> [TUGAS 1]
Jawablah pertanyaan berikut berdasarkan kutipan tentang pembinaan napi.
(a) Menurut kutipan, apa yang selama ini disebabkan oleh penjara?
(b) Untuk industri jenis apa napi disebut terutama dapat menjadi tenaga kerja potensial?
(c) Dari mana napi bisa memperoleh tabungan?
> [TUGAS 2] Teruskan kutipan tentang pembinaan napi dan kerja sama penjara dengan dunia bisnis, dimulai sesudah kalimat terakhirnya.

> [KUTIPAN TEKS]
::::

Kedua, sinkronisasi proses pembinaan dengan dunia bisnis. Selama ini penjara menyebabkan extreme idleness (keberadaan yang tak berguna). Banyak kegiatan di penjara yang ternyata tak bermanfaat. Jika pun ada pembinaan, tidak efektif dan tingkat partisipasi napi sangat rendah.

Kalau saja didayagunakan, napi bisa menjadi tenaga kerja potensial yang dapat menggerakkan kegiatan ekonomi, terutama untuk industri padat karya. Dengan kerja sama penjara dengan dunia bisnis, penjara bisa relatif mendapatkan manfaat dari kegiatan ekonomi. Di Tiongkok, salah satu rahasia produk murah adalah dengan mendayagunakan napi.

Ketiga, memungkinkan napi mendapatkan uang berupa tabungan, karena napi mendapat gaji selama bekerja di penjara. Kegiatan ekonomi juga akan mendukung tujuan akhir pembinaan di penjara, mengintegrasikan kembali napi dengan masyarakat.

::::

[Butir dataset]

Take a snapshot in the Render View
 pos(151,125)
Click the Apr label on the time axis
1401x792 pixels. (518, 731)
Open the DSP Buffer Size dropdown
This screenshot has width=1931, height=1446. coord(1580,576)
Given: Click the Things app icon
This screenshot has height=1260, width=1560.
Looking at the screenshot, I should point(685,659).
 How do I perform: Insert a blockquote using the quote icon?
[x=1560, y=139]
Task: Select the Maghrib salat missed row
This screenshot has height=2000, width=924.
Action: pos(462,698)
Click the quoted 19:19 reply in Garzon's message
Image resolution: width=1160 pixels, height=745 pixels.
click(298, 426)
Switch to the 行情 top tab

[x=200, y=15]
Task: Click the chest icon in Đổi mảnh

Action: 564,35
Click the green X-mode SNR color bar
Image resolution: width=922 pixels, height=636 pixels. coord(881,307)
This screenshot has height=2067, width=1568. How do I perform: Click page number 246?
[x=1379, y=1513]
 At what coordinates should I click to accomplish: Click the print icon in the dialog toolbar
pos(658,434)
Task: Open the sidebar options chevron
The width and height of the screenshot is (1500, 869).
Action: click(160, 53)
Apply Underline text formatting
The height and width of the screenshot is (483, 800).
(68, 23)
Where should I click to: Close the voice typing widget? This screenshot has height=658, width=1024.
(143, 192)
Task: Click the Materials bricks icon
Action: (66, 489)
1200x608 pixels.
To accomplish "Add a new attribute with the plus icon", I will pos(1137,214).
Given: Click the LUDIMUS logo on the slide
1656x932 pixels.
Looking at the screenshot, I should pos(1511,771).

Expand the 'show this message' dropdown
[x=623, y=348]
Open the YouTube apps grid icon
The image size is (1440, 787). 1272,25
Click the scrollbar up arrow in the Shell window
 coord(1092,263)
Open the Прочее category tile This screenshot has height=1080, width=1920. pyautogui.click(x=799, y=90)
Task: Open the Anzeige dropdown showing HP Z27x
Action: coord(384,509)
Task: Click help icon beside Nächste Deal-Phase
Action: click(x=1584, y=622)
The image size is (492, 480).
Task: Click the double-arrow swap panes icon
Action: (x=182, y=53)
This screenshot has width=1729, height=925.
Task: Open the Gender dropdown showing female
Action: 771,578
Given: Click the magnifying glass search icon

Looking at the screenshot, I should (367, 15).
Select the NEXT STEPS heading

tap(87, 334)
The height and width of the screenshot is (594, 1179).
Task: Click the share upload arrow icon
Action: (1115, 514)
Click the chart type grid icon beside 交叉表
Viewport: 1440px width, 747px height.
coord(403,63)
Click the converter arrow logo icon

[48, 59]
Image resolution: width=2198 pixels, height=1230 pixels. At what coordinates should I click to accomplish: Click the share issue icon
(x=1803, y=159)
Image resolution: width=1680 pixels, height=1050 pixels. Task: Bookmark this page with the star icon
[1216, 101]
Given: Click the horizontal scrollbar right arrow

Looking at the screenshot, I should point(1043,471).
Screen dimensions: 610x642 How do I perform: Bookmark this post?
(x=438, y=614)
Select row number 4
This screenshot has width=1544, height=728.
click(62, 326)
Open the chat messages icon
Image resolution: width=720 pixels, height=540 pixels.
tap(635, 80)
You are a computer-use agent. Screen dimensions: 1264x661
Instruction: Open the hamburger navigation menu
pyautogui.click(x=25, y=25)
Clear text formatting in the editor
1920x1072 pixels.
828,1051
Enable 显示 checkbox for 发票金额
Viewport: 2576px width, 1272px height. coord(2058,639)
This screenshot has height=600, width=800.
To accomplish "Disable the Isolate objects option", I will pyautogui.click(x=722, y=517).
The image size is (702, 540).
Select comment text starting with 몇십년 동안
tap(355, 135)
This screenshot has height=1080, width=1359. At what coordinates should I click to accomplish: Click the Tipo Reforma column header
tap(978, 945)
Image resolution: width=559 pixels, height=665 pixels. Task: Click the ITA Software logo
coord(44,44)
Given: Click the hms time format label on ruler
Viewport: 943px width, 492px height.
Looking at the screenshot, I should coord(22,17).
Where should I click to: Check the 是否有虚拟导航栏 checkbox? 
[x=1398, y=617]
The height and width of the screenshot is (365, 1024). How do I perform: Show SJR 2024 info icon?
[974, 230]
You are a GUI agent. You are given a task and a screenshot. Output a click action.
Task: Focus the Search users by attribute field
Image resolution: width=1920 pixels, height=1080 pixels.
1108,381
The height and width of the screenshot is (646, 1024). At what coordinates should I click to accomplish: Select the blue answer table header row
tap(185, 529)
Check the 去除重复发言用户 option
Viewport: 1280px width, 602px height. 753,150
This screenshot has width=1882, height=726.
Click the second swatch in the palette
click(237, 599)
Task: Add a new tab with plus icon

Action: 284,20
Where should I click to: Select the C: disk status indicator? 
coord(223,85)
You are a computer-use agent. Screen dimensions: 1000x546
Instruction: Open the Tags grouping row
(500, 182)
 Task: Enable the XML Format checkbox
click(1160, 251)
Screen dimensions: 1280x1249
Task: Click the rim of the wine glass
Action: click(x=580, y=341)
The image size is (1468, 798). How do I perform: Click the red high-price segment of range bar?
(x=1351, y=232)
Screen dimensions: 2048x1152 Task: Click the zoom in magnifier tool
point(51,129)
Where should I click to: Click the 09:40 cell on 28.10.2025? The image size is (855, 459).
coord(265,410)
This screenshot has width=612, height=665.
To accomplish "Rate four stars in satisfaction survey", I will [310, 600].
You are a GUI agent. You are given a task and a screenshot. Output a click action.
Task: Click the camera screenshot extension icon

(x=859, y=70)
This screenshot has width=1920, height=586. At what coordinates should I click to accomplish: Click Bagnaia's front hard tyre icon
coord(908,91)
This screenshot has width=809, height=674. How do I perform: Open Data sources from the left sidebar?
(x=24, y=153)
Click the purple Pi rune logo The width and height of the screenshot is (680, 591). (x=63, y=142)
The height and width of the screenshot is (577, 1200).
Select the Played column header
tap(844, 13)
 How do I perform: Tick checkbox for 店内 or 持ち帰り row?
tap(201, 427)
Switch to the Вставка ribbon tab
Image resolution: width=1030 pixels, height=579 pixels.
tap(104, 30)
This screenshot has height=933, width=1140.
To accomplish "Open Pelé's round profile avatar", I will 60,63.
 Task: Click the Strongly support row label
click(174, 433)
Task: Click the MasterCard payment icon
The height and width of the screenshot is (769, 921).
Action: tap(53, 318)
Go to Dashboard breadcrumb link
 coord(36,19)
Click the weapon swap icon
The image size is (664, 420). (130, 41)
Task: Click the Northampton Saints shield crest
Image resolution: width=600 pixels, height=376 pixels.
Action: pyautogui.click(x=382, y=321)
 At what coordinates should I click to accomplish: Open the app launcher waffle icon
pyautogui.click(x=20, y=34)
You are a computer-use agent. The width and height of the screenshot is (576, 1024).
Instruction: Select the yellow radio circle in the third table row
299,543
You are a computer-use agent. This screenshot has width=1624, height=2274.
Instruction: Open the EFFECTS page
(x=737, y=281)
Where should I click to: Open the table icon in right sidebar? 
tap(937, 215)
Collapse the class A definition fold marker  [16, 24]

::::

> [JAWABAN 1]
(a) Extreme idleness (keberadaan yang tak berguna).
(b) Industri padat karya.
(c) Dari gaji yang diterima selama bekerja di penjara.

> [JAWABAN 2]
Integrasi hanya dapat terjadi jika mantan napi mampu beradaptasi dengan dinamika masyarakat, salah satunya dengan mendapatkan pekerjaan. Ini dimungkinkan bila mantan napi sudah mendapatkan keterampilan selama di penjara.

Namun, ide ini pun memiliki sejumlah kelemahan, terkait sifat dasar kegiatan ekonomi: keuntungan sebesar mungkin dengan pengeluaran sekecil mungkin. Swastanisasi penjara memungkinkan terjadinya eksploitasi napi sebagai pekerja murah. Pemegang kekuasaan di penjara bisa mengeruk keuntungan besar tanpa memperhatikan hak napi sebagai pekerja.

Maka ide swastanisasi penjara memerlukan syarat-syarat ketat. Penjara harus melakukan reformasi struktural.
Ditjen Pemasyarakatan tidak boleh lagi menjadi stakeholder tunggal dalam proses kebijakan pemasyarakatan, dan membuka peluang pengawasan oleh publik. Bentuk konkretnya adalah dengan membentuk OP.

Manajemen penjara juga harus disinkronkan dengan dunia bisnis. Misalnya, apakah tabungan napi bisa aman. Napi juga harus diposisikan sebagai pekerja yang memiliki hak-hak selazimnya pekerja di luar penjara, seperti jaminan sosial dan upah yang harus sesuai dengan standar minimum.

Tak ada salahnya mencoba penjara swasta. Namun harus dijamin tidak ada eksploitasi, dicegah dengan pengawasan publik.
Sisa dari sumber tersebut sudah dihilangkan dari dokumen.